На этом вечере в редакции «Зари» Алексей Феофилактович впервые увидел молоденькую жену Достоевского. Ему надолго запомнился серьезный, задумчивый взгляд Анны Григорьевны, низковатый приятный голос. Несколько кратких замечаний ее о прочитанном Писемским романе свидетельствовали о недюжинном вкусе супруги Федора Михайловича. «Ну, послал наконец бог хорошему человеку достойную его подругу жизни», – говорил Алексей Феофилактович своим московским друзьям, которые утверждали совсем недавно, что Достоевскому, видно, на роду написано несчастие в семейной жизни...
«Подкопы», увидевшие наконец свет после стольких мытарств, не были, как и опасался Писемский, пропущены на сцену – театральная цензура оказалась еще суровей.
Но неудача не обескуражила Писемского. Уже в начале года, когда ожидалась публикация «Подкопов», он пишет пьесу, открывшую новый период в его творчестве. В письме академику Никитенко, датированном серединой марта, Алексей Феофилактович сообщил: «...я написал еще новую пиесу „Ваал“. Из самого заглавия вы уже, конечно, усматриваете, что в пиесе этой затронут вряд ли не главнейший мотив в жизни современного общества: все ныне поклоняется Ваалу – этому богу денег и материальных преуспеяний и который, как некогда греческая Судьба, тяготеет над миром и все заранее предрекает!.. Под гнетом его люди совершают мерзости и великие дела, страдают и торжествуют».
Миллионер Бургмейер на краю банкротства – если сделанная им по подряду работа не будет принята, для него нет спасения. Депутат от земства Мирович отказывается поставить свою подпись под актом приемки, ибо строительство проведено кое-как, с жульническими отступлениями от договора. Только молодая жена богача Клеопатра Сергеевна, в которую влюблен Мирович, может уговорить его не губить мужа. И Бургмейер просит ее «пококетничать» с молодым депутатом. Возмущенная женщина оставляет дельца, готового пожертвовать ее честью, и уходит к Мировичу. Но миллионер спасен, ибо Клеопатра Сергеевна ставит своему возлюбленному условие: «Сделай по его, как он просит, заплати ему этим за меня и возьми меня к себе!»

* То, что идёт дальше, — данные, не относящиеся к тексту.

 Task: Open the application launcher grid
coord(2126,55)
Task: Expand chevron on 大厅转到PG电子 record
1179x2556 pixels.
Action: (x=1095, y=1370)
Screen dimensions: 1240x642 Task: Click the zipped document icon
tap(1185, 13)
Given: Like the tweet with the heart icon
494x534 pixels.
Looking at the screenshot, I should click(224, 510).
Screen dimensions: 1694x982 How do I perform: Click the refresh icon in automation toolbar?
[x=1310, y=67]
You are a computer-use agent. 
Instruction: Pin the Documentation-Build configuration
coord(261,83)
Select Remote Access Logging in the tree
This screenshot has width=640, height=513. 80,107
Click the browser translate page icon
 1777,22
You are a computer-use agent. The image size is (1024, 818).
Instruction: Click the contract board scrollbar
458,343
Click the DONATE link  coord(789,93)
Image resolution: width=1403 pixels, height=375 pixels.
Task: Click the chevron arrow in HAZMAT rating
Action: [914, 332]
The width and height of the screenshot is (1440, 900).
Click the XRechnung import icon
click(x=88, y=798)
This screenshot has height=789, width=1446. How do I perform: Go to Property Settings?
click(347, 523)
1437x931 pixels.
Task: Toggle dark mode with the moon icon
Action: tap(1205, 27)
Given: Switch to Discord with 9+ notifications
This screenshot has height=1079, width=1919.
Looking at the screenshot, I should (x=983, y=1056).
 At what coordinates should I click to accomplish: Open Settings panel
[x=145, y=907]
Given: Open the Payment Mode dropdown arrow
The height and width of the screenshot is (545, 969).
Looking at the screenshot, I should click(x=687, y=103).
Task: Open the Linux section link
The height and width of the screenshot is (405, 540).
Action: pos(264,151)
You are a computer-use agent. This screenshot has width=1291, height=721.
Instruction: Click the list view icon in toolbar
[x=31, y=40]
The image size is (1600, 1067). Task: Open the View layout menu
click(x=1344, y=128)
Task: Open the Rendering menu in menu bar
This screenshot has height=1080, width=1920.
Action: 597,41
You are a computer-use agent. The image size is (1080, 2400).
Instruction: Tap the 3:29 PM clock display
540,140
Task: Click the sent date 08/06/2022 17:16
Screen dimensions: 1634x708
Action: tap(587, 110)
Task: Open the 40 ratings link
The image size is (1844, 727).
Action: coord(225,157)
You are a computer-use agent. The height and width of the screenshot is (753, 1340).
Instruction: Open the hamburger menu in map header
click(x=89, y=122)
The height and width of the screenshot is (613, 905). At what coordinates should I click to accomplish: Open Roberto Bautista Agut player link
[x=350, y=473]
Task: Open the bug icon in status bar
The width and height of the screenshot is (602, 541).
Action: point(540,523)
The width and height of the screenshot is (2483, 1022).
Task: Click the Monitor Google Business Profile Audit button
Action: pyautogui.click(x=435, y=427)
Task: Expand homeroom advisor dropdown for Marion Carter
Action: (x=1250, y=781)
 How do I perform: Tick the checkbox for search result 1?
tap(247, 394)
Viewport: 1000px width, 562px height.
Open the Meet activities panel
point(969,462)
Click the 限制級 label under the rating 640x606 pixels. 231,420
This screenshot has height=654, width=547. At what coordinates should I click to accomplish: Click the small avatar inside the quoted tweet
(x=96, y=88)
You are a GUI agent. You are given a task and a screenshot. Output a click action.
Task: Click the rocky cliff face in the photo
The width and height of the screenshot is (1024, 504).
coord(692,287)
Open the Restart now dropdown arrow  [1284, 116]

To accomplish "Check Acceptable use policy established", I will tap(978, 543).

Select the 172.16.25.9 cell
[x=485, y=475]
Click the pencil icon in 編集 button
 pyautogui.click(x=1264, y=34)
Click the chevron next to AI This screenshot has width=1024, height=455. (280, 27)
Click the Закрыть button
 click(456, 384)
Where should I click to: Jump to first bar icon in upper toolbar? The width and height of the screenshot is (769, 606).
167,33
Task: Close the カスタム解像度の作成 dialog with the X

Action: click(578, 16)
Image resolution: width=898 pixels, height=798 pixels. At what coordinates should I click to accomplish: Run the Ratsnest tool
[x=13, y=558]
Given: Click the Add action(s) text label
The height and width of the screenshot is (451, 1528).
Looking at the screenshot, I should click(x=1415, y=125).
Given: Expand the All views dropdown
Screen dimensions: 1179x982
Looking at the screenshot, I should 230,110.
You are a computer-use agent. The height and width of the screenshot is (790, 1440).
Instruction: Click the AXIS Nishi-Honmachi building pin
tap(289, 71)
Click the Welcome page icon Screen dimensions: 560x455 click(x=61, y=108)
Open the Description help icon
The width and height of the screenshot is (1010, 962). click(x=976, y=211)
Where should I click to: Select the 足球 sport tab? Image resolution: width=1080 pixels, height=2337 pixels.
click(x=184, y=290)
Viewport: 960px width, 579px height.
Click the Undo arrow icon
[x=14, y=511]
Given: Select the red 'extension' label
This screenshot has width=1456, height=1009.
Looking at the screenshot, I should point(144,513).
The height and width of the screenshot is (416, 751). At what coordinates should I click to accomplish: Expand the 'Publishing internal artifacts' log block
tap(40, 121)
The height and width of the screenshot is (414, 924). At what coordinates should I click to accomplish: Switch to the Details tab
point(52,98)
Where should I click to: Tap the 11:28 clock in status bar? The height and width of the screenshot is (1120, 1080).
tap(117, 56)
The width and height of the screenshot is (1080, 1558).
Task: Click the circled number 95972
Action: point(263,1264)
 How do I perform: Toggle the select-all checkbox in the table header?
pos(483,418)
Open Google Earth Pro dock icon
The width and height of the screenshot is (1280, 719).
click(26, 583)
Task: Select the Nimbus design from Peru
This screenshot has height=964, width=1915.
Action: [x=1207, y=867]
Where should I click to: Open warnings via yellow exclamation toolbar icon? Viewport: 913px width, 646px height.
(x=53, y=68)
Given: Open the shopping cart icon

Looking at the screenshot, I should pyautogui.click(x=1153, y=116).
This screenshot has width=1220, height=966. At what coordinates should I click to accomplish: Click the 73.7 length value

И одинокий донкихот исполняет ее просьбу, прочитав предварительно эпитафию своему идеализму: "Если бы ты только знала, какую я адскую и мучительную борьбу переживаю теперь!.. Тут этот манящий меня рай любви, а там – шуточка! – я поступком моим должен буду изменить тому знамени, под которым думал век идти! Все наше поколение, то есть я и мои сверстники, еще со школьных скамеек хвастливо стали порицать и проклинать наших отцов и дедов за то, что они взяточники, казнокрады, кривосуды, что в них нет ни чести, ни доблести гражданской! Мы только тому симпатизировали, только то и читали, где их позорили и осмеивали! Наконец, мы сами вот выходим на общественное служение, и я, один из этих деятелей, прямо начинаю с того, что делали и отцы наши, именно с того же лицеприятия и неправды, лишь несколько из более поэтических причин, и не даю ли я тем права всему отрепью старому со злорадством указать на меня и сказать: «Вот, посмотри, каковы эти наши строгие порицатели, как они честно и благородно поступают».
Мирович – белая ворона в мире купли-продажи. Даже его приятель и однокашник по университету Куницын и тот смотрит на жизнь с сугубым цинизмом. Это трубадур торгашеской морали, с усмешкой осаживающий далекого от реальности идеалиста:
"Мирович. Но что такое ты за благополучие особенное видишь в деньгах?.. Нельзя же на деньги купить всего.
Куницын (подбочениваясь обеими руками и становясь пред приятелем фертом). Чего нельзя купить на деньги?.. Чего?.. В наш век пара, железных дорог и электричества там, что ли, черт его знает!
Мирович. Да хоть бы любви женщины – настоящей, искренней! Таланту себе художественного!.. Славы честной!
Куницын. Любви-то нельзя купить? О-хо-хо-хо, мой милый!.. Еще какую куплю-то!.. Прелесть что такое!.. Пламенеть, гореть... обожать меня будет!.. А слава-то, брат, тоже нынче вся от героев к купцам перешла... Вот на днях этому самому Бургмейеру в акционерном собрании так хлопали, что почище короля всякого; насчет же талантов... это на фортепьянчиках, что ли, наподобие твое, играть или вон, как наш общий товарищ, дурак Муромцев, стишки кропать, так мне этого даром не надо!.."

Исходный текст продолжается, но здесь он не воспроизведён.